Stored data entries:

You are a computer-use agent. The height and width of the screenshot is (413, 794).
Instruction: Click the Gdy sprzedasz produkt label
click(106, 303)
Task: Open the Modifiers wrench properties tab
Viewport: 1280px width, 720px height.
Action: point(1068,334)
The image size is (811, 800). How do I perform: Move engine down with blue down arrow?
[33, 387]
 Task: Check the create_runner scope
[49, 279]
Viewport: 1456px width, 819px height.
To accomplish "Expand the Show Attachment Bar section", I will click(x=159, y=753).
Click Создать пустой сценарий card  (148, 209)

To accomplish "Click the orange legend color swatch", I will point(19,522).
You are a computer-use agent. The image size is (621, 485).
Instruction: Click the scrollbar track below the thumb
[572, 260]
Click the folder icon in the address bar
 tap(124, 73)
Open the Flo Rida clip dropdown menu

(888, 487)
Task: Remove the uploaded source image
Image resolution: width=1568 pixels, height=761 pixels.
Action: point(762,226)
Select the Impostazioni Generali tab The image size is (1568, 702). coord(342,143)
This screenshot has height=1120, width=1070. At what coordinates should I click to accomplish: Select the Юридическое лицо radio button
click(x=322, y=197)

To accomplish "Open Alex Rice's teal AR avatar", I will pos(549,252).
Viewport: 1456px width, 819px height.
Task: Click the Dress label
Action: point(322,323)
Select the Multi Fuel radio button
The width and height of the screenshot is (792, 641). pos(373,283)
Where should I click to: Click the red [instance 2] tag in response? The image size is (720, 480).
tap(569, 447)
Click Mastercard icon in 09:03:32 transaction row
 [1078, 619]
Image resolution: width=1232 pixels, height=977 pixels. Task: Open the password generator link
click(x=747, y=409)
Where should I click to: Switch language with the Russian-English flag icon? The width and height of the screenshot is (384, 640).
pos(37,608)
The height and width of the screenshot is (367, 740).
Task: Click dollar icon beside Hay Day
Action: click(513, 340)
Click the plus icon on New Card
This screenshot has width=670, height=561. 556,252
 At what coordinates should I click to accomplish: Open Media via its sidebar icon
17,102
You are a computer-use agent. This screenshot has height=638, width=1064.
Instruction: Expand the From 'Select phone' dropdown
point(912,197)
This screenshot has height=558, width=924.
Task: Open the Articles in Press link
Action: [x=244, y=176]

▸ Assignment: Identify each line in the records above that contains the word "computer", and copy it out in full.

▸ Task output:
You are a computer-use agent. The height and width of the screenshot is (413, 794).
You are a computer-use agent. The image size is (621, 485).
You are a computer-use agent. This screenshot has height=638, width=1064.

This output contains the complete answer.